→ TASK TO CARRY OUT: Reproduce word for word the stretch of the material below that starts with the line containing "The height and width of the screenshot is (428, 1000)." and ends with the line containing "Looking at the screenshot, I should tap(726, 130).", including both of those lines.

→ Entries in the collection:

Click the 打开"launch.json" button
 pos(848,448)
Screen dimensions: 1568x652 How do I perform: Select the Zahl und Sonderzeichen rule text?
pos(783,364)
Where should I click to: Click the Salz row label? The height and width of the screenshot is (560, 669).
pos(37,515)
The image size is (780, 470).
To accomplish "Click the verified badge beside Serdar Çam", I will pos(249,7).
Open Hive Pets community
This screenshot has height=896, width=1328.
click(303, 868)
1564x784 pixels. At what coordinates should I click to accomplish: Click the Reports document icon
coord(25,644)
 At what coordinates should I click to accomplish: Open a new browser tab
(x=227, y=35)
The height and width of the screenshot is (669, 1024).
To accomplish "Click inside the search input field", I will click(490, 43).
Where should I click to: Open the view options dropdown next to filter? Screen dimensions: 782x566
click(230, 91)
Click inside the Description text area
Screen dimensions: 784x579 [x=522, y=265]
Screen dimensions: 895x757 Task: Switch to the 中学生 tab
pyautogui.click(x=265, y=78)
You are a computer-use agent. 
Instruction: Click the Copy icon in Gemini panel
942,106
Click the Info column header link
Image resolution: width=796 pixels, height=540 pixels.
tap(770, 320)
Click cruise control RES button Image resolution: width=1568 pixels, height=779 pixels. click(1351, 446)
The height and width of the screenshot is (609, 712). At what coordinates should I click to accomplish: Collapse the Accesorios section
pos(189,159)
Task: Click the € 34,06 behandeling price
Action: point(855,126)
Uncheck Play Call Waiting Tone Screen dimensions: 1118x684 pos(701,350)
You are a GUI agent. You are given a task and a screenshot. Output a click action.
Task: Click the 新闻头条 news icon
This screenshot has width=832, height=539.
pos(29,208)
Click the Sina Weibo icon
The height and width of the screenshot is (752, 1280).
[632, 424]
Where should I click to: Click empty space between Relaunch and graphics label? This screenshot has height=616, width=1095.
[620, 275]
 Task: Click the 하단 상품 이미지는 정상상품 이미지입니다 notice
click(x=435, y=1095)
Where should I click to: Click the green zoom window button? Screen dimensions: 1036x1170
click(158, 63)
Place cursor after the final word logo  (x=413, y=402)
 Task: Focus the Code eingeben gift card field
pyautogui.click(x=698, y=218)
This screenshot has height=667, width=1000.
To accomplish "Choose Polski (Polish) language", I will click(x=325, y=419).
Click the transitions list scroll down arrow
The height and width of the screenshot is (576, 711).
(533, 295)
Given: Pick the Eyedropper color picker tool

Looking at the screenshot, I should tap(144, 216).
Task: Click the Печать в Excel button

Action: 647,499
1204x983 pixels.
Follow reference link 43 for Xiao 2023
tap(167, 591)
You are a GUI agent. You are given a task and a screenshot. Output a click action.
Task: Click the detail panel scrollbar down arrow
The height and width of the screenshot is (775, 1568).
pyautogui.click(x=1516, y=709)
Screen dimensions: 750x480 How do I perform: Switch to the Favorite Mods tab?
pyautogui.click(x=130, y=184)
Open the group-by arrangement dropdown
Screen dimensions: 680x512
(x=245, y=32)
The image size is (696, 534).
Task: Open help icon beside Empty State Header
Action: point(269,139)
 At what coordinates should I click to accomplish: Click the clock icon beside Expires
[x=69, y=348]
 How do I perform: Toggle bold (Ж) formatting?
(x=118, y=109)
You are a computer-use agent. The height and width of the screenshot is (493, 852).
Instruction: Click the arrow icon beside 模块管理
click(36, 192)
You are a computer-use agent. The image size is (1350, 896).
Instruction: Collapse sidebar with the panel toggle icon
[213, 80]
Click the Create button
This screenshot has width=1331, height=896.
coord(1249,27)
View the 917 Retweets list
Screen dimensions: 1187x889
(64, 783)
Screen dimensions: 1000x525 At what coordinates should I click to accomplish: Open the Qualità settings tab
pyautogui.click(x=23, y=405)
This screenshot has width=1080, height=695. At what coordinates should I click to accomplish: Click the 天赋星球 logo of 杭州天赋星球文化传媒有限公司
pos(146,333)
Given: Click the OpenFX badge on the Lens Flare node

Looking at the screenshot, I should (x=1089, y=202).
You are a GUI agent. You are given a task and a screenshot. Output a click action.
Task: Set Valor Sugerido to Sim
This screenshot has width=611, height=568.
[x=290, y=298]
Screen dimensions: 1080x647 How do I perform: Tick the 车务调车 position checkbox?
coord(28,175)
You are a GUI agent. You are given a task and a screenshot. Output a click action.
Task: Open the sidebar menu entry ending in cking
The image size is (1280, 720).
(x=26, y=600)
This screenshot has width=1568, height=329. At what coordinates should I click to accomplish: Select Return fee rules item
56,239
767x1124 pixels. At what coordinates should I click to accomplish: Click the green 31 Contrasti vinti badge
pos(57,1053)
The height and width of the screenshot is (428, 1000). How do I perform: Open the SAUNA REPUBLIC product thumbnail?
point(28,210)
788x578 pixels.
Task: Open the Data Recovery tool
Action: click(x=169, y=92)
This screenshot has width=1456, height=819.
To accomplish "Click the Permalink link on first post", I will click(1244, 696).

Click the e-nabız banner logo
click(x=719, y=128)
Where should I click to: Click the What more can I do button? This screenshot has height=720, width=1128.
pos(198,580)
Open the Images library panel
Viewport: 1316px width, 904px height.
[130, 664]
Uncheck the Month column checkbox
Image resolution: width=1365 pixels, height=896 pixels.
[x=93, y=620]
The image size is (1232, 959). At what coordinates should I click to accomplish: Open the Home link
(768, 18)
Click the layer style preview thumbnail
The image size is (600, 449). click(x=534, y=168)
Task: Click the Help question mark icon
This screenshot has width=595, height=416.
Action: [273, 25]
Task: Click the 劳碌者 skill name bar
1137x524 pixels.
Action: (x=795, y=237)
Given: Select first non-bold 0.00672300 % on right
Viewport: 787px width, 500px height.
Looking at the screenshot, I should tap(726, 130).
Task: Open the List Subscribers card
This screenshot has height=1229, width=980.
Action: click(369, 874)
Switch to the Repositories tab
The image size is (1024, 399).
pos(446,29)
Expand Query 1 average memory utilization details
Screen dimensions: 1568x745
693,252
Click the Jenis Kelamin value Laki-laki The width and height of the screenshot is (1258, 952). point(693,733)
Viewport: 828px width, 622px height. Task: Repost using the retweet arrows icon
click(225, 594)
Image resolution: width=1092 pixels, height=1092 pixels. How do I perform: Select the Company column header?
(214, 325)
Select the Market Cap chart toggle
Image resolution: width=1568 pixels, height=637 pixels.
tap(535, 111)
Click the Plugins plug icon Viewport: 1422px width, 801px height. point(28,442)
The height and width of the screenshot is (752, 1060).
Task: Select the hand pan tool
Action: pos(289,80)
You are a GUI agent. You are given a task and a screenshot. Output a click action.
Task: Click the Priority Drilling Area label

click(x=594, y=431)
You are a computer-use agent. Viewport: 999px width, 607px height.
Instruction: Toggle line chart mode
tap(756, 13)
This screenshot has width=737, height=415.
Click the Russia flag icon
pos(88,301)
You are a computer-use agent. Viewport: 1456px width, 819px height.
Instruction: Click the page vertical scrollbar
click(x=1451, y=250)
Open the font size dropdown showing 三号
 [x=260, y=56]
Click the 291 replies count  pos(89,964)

→ TASK RESPONSE:
The height and width of the screenshot is (428, 1000). How do I perform: Open the SAUNA REPUBLIC product thumbnail?
point(28,210)
788x578 pixels.
Task: Open the Data Recovery tool
Action: click(x=169, y=92)
This screenshot has width=1456, height=819.
To accomplish "Click the Permalink link on first post", I will click(1244, 696).

Click the e-nabız banner logo
click(x=719, y=128)
Where should I click to: Click the What more can I do button? This screenshot has height=720, width=1128.
pos(198,580)
Open the Images library panel
Viewport: 1316px width, 904px height.
[130, 664]
Uncheck the Month column checkbox
Image resolution: width=1365 pixels, height=896 pixels.
[x=93, y=620]
The image size is (1232, 959). At what coordinates should I click to accomplish: Open the Home link
(768, 18)
Click the layer style preview thumbnail
The image size is (600, 449). click(x=534, y=168)
Task: Click the Help question mark icon
This screenshot has width=595, height=416.
Action: [273, 25]
Task: Click the 劳碌者 skill name bar
1137x524 pixels.
Action: (x=795, y=237)
Given: Select first non-bold 0.00672300 % on right
Viewport: 787px width, 500px height.
Looking at the screenshot, I should tap(726, 130).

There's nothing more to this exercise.